What was your workday like yesterday?

From the start of business until about 10:00 a.m., we review our daily reviews and have the meetings central to our performance management systems. In a sense, these meetings run themselves, and while I could miss them, I am there for all of them. Being there allows me to listen, guide if needed, and do my part to ensure our site runs smoothly for the next 24 hours, 72 if it is a Friday. I always make it a point to walk the factory floor, shake hands, and ask how everyone is doing. I often get updates about how the machines are doing. OK, those updates are good, though I am interested in how employees are doing. Sometimes the responses are about how terrible the weather is. Other times, you get details about what is happening in the lives of their families. Afternoons are primarily spent in meetings about the factory operations.

 

 

What feature would you like to see added to PPF’s supply chain?

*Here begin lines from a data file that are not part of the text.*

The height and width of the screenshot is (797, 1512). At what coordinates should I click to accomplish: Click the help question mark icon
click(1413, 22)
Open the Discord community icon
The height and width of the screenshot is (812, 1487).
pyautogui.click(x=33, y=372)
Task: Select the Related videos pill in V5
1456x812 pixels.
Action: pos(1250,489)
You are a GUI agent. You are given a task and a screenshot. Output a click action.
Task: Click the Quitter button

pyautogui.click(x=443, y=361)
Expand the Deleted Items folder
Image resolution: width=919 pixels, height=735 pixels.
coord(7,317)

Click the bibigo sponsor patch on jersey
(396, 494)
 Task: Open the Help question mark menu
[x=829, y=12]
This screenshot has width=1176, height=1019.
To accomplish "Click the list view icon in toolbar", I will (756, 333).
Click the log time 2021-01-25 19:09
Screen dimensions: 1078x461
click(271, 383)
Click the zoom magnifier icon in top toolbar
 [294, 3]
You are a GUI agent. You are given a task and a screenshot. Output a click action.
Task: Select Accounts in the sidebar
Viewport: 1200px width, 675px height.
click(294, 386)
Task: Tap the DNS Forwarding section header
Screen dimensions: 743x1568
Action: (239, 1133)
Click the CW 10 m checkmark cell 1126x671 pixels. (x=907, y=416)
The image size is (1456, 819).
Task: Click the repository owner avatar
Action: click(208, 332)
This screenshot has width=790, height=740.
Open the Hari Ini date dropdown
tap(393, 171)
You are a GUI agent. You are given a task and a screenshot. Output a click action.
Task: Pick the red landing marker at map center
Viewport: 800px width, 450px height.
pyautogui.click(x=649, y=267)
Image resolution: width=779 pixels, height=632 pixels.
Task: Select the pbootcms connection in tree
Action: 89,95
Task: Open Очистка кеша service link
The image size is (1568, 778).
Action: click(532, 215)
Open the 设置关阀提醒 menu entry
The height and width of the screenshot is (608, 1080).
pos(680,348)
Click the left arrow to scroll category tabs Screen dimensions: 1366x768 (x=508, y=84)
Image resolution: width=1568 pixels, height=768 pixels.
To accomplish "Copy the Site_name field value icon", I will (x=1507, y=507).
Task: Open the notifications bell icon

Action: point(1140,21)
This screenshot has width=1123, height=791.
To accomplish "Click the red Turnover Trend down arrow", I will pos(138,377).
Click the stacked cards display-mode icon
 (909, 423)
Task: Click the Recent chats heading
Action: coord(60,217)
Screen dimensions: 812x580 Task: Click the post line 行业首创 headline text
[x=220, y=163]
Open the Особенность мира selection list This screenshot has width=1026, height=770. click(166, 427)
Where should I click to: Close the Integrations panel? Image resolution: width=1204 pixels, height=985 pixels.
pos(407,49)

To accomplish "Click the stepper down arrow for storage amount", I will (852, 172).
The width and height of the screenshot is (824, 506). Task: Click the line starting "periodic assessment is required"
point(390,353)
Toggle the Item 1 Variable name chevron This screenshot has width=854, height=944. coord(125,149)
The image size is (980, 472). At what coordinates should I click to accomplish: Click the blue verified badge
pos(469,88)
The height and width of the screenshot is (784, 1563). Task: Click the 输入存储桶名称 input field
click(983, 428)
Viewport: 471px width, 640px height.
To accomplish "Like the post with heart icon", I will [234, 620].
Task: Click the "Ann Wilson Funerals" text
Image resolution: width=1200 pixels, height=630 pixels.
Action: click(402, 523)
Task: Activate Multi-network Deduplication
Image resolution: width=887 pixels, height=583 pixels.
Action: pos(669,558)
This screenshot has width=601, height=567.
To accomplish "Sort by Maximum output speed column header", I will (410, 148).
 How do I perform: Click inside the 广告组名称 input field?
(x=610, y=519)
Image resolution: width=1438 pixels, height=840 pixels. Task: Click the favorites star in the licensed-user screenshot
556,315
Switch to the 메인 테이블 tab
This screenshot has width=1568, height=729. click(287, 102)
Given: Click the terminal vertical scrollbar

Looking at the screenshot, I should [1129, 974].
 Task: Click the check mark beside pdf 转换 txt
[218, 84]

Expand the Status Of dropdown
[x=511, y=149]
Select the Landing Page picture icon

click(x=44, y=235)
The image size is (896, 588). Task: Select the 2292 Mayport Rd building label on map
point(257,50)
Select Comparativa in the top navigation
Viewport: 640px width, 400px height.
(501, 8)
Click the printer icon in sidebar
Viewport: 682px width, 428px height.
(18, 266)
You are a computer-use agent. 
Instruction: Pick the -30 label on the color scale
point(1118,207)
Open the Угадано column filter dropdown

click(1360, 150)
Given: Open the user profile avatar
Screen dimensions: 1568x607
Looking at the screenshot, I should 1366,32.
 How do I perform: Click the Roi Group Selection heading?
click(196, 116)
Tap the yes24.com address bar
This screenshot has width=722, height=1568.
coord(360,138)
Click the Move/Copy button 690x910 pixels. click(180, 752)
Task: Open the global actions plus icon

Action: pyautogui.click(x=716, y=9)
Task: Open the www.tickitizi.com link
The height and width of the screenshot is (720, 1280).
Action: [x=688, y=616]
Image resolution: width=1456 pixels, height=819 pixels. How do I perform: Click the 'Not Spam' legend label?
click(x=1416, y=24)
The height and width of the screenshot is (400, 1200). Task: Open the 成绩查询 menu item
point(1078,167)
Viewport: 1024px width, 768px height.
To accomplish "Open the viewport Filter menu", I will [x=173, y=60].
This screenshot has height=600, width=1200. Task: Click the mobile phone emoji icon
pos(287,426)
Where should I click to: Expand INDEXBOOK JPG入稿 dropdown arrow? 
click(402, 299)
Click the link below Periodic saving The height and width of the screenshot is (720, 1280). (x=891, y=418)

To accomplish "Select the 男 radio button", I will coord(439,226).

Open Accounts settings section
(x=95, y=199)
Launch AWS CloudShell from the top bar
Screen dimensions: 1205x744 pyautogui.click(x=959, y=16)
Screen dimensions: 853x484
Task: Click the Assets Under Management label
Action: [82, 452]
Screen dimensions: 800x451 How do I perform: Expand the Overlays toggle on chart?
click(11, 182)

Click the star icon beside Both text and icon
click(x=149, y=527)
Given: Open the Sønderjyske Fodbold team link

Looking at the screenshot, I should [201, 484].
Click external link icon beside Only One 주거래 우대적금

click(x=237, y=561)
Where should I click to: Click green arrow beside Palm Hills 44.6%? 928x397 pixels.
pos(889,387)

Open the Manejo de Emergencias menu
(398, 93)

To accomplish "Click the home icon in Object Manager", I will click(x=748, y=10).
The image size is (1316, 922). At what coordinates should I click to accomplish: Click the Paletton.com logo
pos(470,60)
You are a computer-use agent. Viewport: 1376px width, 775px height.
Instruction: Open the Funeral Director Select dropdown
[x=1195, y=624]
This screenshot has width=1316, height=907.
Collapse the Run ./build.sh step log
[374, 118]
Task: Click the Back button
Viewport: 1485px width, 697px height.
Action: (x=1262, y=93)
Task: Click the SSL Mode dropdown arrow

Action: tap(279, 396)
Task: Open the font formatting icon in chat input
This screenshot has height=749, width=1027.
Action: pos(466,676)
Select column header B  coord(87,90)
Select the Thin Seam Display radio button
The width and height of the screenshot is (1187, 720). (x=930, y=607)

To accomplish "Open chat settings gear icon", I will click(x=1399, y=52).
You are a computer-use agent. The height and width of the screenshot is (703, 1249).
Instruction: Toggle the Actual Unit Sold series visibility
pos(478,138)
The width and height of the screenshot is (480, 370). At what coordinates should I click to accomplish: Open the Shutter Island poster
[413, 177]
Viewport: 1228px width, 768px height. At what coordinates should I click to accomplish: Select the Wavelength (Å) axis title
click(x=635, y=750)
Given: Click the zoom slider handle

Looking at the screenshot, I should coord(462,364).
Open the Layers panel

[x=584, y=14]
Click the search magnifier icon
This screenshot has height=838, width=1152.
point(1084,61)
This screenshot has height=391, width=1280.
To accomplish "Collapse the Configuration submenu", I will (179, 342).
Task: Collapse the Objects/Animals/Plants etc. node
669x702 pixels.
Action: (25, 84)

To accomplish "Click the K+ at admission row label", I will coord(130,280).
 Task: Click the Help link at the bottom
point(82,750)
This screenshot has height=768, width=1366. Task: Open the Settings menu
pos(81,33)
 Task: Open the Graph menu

Responsibility and actionability across job functions. Concerns and issues often escalate to the managerial level when they could have stayed with line employees for resolution. I would like to see even more initiative. Be entrepreneurial! Innovate! You have our support.

 

 

Tell us about your charitable work.

 

I am the secretary of the Ma-run, a foundation that hosts a yearly motorcycle parade in the Venlo region for children with disabilities. The smiles of these children bring me great pride and satisfaction.

 

 

Who inspires you?

The easy answer is my children. They always get the best out of me. If I dig deeper, it would be the disabled children we work with as part of the Ma-run foundation. Seeing how happy these kids are and that they have not given up on life, even though it is challenging, puts things in perspective for me.